This is where people get blindsided. If you live in a tax deed state with no post-sale redemption, the pre-sale notification period is your entire window. Miss it, and the property is gone.

Redemption Period Ranges Across the States

Redemption periods generally break into these groupings:

  • Six months or less: A smaller number of states set short windows, some as brief as 60 days. States in this tier often offer faster resolution for investors, which keeps auction interest high but leaves owners with little time to act.
  • One year: The most common window. Roughly a dozen states give property owners 12 months to redeem after a tax lien certificate sale.
  • Eighteen months to two years: Another common tier, particularly in states with tax lien certificate systems. About eight to ten states fall here.
  • Three to four years: A smaller group of states provides the longest protection. Redemption periods of three years are typical in several western and southern states, and at least one state allows up to four years before a tax deed can be issued.
  • No post-sale redemption: Approximately nine states — mostly tax deed states — offer zero redemption after the auction. All redemption activity must happen before the sale date.

Some states add wrinkles. A state might set one redemption period for homestead or residential properties and a shorter one for vacant land or commercial properties. Others have different timelines depending on whether the sale involved a tax lien certificate or a tax deed.
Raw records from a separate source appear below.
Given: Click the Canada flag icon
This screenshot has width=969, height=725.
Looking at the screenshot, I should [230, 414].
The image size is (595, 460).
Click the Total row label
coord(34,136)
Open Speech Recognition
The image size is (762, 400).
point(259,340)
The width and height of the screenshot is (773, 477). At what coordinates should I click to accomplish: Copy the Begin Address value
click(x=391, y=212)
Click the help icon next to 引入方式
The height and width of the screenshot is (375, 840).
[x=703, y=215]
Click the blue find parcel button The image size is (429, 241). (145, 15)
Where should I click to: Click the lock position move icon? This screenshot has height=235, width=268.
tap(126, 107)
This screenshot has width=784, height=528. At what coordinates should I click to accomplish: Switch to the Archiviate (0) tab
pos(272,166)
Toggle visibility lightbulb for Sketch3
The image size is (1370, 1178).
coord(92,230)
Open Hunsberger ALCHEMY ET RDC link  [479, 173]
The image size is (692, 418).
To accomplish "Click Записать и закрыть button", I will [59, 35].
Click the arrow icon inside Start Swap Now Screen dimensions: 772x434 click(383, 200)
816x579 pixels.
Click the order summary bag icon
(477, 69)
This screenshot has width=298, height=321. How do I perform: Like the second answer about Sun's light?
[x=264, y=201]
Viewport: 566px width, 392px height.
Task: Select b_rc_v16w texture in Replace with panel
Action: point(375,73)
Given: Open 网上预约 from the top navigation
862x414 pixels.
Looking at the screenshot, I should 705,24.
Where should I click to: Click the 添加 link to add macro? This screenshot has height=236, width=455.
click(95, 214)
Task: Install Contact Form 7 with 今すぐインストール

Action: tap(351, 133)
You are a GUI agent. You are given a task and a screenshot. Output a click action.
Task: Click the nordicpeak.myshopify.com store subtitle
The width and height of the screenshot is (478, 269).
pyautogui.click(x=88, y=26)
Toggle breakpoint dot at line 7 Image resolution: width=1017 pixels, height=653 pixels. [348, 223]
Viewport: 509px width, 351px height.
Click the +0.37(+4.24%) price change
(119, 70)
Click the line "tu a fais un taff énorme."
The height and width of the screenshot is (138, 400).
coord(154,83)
The only reliable way to know your exact deadline is to check your state’s property tax code or contact your county tax office directly.

Federal Tax Lien Redemption

The rules above apply to state and local property tax liens. If the IRS seizes and sells your real estate for unpaid federal taxes, a completely separate timeline kicks in: you get exactly 180 days after the sale to redeem the property. The cost is steep — you must pay the buyer the full purchase price plus interest at 20 percent per year, compounded daily.1Office of the Law Revision Counsel. 26 USC 6337 – Redemption of Property Before the sale, you can stop it at any time by paying the full tax debt and any collection costs.3Internal Revenue Service. Redeeming Your Real Estate

Don’t confuse a federal tax lien with a local property tax lien. A federal tax lien attaches to everything you own — real estate, bank accounts, vehicles — and results from unpaid income taxes or other federal obligations. A local property tax lien attaches only to the specific property where taxes are delinquent. The redemption procedures, timelines, and interest rates are entirely different.

What Redemption Costs

Redeeming a property is never just paying the back taxes. The total bill typically includes the original delinquent amount, accumulated interest, penalties, and administrative fees. The interest component alone can be substantial — annual rates charged to redeeming owners range from about 8 percent at the low end to 36 percent in the most aggressive states, with the majority falling between 12 and 18 percent.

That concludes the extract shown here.